Now, as a cruiser (who has no reason to visit Nassau or Freeport, but most leaving Port Canaveral make the obligatory stop), I would love to buy day passes. My BIL will be leaving that project in June, so I am hoping he'll keep enough contacts that I'll continue to have Atlantis access once he moves on.

Finally- the casino...I was walking through it and did a double-take...$1000 minimum blackjack table...and there sat Charles Barkley. Didn't care about CB but the table minimum caught my eye.

Jeni


----------



## gmarine (Feb 1, 2007)

My guess is that the full access day passes will be available only at certain times of the year when Atlantis occupancy rates fall below a certain level. 

It would be foolish for Atlantis to allow the common areas to be overcrowded by the addition of cruise passengers etc. The last thing Atlantis wants to do is annoy the guests paying upwards of $500 a night for the cheapest room and many paying much more than that for suites etc.


----------



## Dani (Feb 2, 2007)

Stored items:

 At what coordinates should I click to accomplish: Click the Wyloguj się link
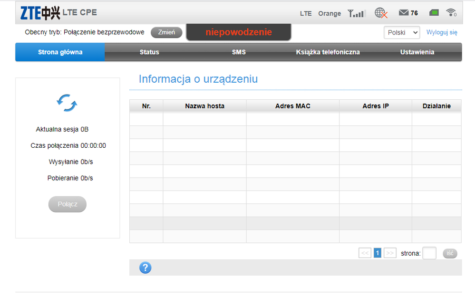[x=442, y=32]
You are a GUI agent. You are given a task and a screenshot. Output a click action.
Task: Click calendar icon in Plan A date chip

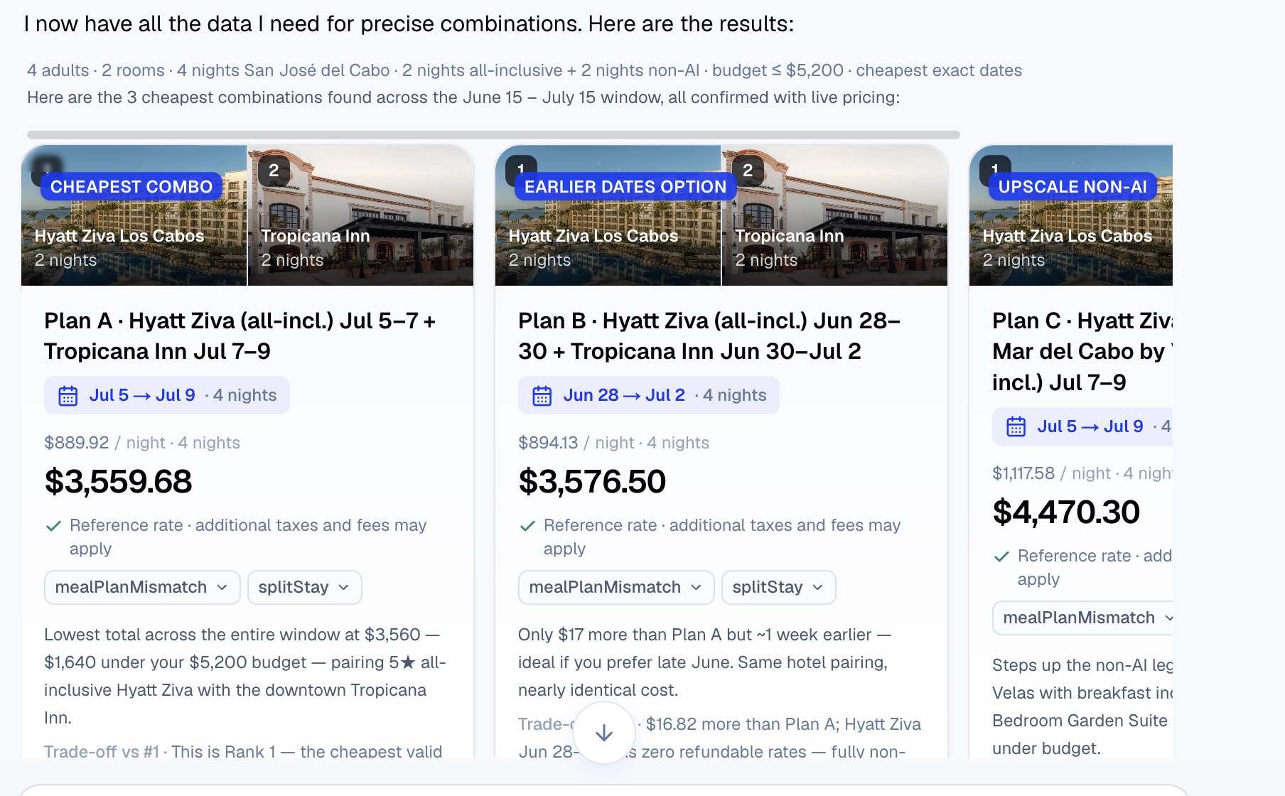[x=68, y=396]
---
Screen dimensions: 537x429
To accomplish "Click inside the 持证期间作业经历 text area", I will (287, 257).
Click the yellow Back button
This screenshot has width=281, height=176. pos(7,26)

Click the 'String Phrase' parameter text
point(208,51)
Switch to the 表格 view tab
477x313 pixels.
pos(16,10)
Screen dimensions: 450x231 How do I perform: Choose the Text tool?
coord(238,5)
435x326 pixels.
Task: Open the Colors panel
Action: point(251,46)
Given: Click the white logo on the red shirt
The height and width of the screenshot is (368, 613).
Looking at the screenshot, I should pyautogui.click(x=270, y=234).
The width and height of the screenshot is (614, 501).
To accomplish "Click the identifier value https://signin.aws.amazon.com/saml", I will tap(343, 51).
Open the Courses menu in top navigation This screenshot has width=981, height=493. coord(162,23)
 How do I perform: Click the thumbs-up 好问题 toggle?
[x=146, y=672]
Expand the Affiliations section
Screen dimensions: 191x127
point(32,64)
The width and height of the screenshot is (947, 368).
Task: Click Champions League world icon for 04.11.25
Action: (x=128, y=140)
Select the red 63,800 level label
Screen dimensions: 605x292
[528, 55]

> [Requirement A]: Decide whether each statement agrees with the Atlantis thread, answering yes or no and quoting the words from the thread that settle it: (i) The blackjack table where Charles Barkley sat had a $1000 minimum. (ii) gmarine expects full access day passes to be offered all year. (iii) Jeni's BIL will stay on the project after June.
> [Requirement B]: Resume the Atlantis thread from where it stops.
The stored items are separate material and are not part of the Atlantis thread.

> [Written reply A]:
(i) Yes: "$1000 minimum blackjack table...and there sat Charles Barkley."
(ii) No: "will be available only at certain times of the year when Atlantis occupancy rates fall below a certain level."
(iii) No: "My BIL will be leaving that project in June."

> [Written reply B]:
I just received an e-mail yesterday from the Atlantis yesterday stating that the new water park "Aquaventure" will open in February...no date.  Having just seen the area where it is located and all of the construction around it, I am very surprised.

  As for the guest passes, years ago, before they even built the Royal Towers, the Atlantis used to offer for purchase guest passes.  There was a hitch though.  You could not purchase a guest pass if their occupancy rate was at 90% or more.  I was never able to purchase a guest pass.  The occupancy rate was always at 90% or more when I visited.  Pedrhaps they will institute a similar policy.


----------



## akbmusic (Feb 2, 2007)

*I would LOVE to go to Cuba*

*


tomandrobin said:



			Cuba would have so much more to offer and is so convient to the US. But even if it was opened back up tomorrow, it would be 10 plus years before it could reach any significant potential.
		
Click to expand...

*
That is why I would want to be one of the first ones to go-before all the character was stripped out of it to cater to cruise ships/AI resorts!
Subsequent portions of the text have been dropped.